Bronze age relics and cricket
The Queensland ACA branch hosted Ian McLeod on the 9th November 2017 at the home of Queensland Cricket – the “Gabba.”
Ian’s animated style drew a roomful of corrosionists and supporters to hear a fascinating tale of his recent scientific discoveries on a bronze age archaeological site in Turkey.
Ian explained the diverse corrosion mechanisms of bronze, the material of choice for all things containing, fastening and artistic 3500 years ago. Despite its non-ferrous nature, bronze will corrode in the right environment. These ions flowing through the soil and varying oxygen levels have an effect on the pace of bronze corrosion. Bacteria too, producing acidic metabolites from produced nitrates contribute to the breakdown of the bronze artefacts.
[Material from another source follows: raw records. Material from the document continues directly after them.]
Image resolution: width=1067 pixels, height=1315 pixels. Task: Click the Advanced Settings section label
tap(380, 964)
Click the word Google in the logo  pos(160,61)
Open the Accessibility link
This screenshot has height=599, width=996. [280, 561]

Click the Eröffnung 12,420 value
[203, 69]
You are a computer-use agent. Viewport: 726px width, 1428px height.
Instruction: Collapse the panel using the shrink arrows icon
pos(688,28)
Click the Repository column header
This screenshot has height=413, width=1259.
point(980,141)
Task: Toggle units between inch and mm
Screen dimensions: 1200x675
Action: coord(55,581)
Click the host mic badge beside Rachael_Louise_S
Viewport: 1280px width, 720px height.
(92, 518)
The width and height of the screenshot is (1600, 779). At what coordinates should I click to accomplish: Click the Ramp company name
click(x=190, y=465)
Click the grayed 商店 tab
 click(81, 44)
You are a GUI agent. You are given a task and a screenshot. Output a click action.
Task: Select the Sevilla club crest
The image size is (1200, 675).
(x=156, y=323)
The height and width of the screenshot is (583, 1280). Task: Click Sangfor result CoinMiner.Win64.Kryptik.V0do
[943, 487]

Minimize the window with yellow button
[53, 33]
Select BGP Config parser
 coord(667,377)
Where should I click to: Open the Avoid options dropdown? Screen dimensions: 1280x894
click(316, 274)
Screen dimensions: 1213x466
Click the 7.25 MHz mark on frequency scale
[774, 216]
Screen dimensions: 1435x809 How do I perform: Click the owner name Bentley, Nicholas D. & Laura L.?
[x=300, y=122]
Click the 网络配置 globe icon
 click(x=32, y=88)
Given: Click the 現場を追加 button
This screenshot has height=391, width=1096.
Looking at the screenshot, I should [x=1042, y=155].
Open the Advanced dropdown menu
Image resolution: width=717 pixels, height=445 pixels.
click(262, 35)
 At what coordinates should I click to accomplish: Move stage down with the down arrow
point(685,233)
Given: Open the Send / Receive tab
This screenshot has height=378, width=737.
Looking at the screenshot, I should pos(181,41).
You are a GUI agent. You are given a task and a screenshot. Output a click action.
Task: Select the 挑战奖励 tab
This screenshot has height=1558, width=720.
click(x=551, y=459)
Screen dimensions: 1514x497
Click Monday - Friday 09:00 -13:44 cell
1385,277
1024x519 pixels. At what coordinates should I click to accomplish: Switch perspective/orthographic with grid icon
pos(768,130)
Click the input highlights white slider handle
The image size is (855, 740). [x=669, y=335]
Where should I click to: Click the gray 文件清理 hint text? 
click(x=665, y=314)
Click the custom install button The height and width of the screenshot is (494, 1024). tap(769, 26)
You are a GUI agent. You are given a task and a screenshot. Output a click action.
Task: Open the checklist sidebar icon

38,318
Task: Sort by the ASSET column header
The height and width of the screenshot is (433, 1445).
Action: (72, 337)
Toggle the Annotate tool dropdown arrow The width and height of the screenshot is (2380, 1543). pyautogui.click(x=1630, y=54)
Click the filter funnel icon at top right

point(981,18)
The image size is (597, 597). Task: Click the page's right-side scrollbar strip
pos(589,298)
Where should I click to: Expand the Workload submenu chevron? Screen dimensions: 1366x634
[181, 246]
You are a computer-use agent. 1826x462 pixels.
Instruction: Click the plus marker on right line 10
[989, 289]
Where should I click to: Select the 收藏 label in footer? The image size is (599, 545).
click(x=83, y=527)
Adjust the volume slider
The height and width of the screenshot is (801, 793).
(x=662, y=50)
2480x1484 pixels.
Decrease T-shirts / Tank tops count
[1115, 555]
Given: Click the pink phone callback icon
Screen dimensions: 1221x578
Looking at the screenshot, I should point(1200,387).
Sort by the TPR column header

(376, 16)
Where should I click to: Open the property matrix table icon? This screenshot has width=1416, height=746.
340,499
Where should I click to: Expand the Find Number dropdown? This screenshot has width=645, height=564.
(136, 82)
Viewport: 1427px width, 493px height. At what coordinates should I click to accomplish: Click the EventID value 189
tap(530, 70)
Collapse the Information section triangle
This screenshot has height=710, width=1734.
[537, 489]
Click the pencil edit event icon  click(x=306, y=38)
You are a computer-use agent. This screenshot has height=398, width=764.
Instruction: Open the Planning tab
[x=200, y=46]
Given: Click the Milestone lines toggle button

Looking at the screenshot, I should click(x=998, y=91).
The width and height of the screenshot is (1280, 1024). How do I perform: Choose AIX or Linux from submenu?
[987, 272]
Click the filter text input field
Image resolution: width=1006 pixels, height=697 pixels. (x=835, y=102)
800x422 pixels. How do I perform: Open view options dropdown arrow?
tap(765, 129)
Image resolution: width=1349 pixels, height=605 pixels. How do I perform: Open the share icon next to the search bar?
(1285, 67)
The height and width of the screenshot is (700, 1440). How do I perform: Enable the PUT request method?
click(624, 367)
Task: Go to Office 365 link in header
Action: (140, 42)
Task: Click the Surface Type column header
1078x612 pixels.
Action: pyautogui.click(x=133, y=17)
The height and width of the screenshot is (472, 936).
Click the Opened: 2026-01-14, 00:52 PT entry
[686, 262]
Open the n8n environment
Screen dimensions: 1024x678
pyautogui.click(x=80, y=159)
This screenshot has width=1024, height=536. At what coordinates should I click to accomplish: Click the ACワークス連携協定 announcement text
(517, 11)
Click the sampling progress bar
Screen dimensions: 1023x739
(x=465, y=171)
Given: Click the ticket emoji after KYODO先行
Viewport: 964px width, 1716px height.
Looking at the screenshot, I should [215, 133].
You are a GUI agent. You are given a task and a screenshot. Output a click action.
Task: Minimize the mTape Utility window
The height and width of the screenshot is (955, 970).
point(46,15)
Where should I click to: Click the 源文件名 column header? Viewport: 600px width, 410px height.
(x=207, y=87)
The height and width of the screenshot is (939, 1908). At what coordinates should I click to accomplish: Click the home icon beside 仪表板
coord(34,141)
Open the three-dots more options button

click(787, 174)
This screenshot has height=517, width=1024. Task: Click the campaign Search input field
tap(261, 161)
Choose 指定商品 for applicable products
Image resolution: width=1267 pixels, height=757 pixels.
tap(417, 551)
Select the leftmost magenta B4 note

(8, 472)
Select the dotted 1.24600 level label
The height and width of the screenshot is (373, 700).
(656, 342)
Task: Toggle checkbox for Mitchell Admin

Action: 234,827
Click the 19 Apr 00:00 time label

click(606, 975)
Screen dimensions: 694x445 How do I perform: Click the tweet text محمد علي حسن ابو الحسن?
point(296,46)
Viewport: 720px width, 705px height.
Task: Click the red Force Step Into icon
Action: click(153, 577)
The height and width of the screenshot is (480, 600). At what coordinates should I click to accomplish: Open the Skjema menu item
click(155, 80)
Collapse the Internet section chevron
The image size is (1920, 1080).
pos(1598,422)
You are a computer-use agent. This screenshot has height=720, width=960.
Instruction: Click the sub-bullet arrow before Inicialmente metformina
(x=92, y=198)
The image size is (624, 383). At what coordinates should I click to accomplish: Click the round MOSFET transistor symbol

Ian’s discoveries included noticing that corrosion mechanisms change with the depth of the soil. As usual, the story around the science is in itself a discovery, for instance, Ian discovered that working with the Japanese site management required a 5:15 am breakfast, a 9:15 breakfast and a 6 day a week working regime amongst other idiosyncrasies.
Ian also the discovered the “bum soil moisture test.” This test involves sitting in a place for long enough such that the soil moisture was felt on the…er skin. The length of time this took was the measurement indicating the wetness of the soil and hence an electrolytic soil measurement was possible (for corrosion measurement purposes).
No talk of Ian’s is complete without some maritime history, and the audience was not disappointed. Two shipwreck corrosion cases on Roly Shoals were examined.
We look forward to making this talk an annual event and encourage ACA members to attend Ian’s talks not only for the fascinating scientific explanations but the way they are explained.